Emile and Charlie came in, saw him, sat.
“That was something, eh?” Emile asked.
“Something,” said Fenn, favoring his squadron mates with a smile. “It truly was.” All three of them had been up near Riverbend. All three of them had broken the rules, violated the cordon that Ted had put up around the walled cities, had poked their noses too deeply into enemy territory. They had seen the high moors, the invisible land just over the artificial horizon created by months of stalemate, covered in men and indigs and equipment. Hundreds of containers. Thousands of bodies. An army just sitting, waiting for them. When the battle had erupted on the ground, they had come together into tight formation to watch the sudden collapse of time frames, of anachronisms fighting one another in the dirt and frozen mud. Fenn had begged release from Ted to turn his flight loose upon the enemy, but he had been refused, had been called home with guns cold. That wasn’t what had scared him, though.
“We were talking…”
“No good will ever come of that,” Fenn interrupted.
“Hilarious,” said Charlie, and Fenn gave him a wink, squeezing his hand tighter on his coffee cup, and sighing with what he hoped sounded like collected peace.
“So we were talking about going to prison, right?”
Fenn nodded.
“Because we figure, Charlie and me, that that’s where we’re going to end up.”
“In prison?”
“Right.”
“Like, just eventually?
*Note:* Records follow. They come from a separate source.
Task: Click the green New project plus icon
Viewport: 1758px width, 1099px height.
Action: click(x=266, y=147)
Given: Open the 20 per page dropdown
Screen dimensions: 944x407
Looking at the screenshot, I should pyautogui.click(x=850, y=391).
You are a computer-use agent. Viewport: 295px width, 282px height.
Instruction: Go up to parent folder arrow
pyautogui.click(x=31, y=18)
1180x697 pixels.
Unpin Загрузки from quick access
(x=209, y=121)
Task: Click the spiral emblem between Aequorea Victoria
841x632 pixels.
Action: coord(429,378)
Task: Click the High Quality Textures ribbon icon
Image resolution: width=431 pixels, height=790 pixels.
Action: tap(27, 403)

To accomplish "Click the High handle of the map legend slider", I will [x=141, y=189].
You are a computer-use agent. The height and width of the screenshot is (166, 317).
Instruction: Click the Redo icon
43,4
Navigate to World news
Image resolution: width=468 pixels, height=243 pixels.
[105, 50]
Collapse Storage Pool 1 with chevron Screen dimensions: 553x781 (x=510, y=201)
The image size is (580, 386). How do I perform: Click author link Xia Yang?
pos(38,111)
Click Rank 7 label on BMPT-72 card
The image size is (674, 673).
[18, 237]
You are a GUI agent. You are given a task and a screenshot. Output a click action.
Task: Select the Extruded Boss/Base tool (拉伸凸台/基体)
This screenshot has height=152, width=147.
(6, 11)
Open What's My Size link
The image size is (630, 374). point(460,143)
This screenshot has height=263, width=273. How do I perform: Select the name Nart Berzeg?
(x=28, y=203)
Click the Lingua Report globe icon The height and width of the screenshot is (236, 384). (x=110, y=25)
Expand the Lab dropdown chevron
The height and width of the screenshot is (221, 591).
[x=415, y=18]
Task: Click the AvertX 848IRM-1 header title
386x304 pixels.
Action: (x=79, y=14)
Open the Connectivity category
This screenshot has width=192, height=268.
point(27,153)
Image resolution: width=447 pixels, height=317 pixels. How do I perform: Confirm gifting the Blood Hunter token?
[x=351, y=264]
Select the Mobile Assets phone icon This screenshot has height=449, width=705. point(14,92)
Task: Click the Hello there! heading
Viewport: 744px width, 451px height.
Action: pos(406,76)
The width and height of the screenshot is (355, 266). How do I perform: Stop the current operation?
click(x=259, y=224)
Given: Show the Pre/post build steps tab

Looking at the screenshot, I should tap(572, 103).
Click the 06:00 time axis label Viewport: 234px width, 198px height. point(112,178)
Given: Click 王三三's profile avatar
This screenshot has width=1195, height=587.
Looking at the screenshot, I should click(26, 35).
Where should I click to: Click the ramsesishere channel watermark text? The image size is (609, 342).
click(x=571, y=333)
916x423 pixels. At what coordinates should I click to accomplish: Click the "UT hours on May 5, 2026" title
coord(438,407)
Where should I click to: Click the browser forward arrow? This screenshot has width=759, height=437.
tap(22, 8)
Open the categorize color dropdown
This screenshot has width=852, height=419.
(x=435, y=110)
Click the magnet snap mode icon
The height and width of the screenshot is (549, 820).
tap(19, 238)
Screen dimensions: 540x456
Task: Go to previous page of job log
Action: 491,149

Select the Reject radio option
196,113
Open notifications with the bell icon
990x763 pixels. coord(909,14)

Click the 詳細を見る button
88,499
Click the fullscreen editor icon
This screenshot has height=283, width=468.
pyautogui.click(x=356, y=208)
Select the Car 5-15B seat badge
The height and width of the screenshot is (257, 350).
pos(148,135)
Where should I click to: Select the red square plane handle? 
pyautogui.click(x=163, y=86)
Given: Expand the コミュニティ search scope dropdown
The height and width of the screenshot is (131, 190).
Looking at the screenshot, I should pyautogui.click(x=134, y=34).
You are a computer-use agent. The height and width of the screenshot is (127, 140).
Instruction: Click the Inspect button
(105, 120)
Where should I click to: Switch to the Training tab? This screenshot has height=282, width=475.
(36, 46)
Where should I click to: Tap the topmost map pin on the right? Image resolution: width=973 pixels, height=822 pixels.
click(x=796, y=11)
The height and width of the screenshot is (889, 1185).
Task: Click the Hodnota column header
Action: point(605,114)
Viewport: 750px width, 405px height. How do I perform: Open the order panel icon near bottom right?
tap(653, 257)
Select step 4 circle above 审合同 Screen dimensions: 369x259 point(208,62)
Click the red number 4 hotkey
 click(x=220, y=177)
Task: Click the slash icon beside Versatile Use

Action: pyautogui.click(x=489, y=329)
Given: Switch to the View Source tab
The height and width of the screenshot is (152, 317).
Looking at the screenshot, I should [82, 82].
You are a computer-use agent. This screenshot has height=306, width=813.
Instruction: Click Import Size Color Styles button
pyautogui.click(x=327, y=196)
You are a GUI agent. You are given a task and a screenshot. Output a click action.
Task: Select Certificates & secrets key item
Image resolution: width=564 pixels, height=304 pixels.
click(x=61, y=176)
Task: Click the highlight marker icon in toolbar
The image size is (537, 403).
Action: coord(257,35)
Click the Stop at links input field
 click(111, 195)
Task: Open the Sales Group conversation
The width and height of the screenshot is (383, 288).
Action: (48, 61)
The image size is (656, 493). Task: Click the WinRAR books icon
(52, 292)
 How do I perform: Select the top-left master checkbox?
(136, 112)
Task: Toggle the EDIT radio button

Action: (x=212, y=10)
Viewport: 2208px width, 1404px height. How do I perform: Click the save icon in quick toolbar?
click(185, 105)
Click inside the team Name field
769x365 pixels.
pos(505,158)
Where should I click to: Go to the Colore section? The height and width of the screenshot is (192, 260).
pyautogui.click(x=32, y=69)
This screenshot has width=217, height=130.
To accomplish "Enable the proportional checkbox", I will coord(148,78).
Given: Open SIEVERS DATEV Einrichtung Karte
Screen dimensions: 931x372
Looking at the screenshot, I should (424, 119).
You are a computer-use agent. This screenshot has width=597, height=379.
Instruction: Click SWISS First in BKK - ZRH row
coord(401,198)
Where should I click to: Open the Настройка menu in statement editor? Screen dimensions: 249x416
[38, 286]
Or were you planning on doing something specifically illegal?”
And the two of them sat a moment, confused by the complex twists and turns of Fenn’s logic before grinning together and breaking out laughing.
“You’re joking,” said Emile.
“Joking, right?” asked Charlie.
“No, gentlemen. Really, I’m not. Why would you be talking about going to prison?”
“For what we’re doing here,” said Emile.
“When the marines come,” said Charlie.
“Oh,” said Fenn. “The marines. Prison.” He had to remind himself that the boys knew nothing of what he now knew. That he carried with him the specific and terrible knowledge of their own ending here and was one of only four who did, the weight of it enough to warp his every thought down toward the hard, cold center of fact: that they were going to die here, and likely soon. NRI, the natives, they would settle this and do the company’s dirty work of eliminating all witnesses long before the marines arrived. And even if they didn’t—even if, by some miracle, the Flyboy Inc. Carpenter mission survived the coming battle and won through by some impossible turn of fate—then when the marines did arrive, none of them would be going to jail. Of that, Fenn was positive. And short of flying an open cockpit biplane across hundreds of light-years to land on Victoria Street in London, at the front doors of the home office, Fenn didn’t know how any of them would ever get home.
Through one of the windows in the mess, he spotted Carter walking the flight line, looking dazed by all the action surrounding him, and a little lost. A boy, he thought. Lost among a tribe of boys.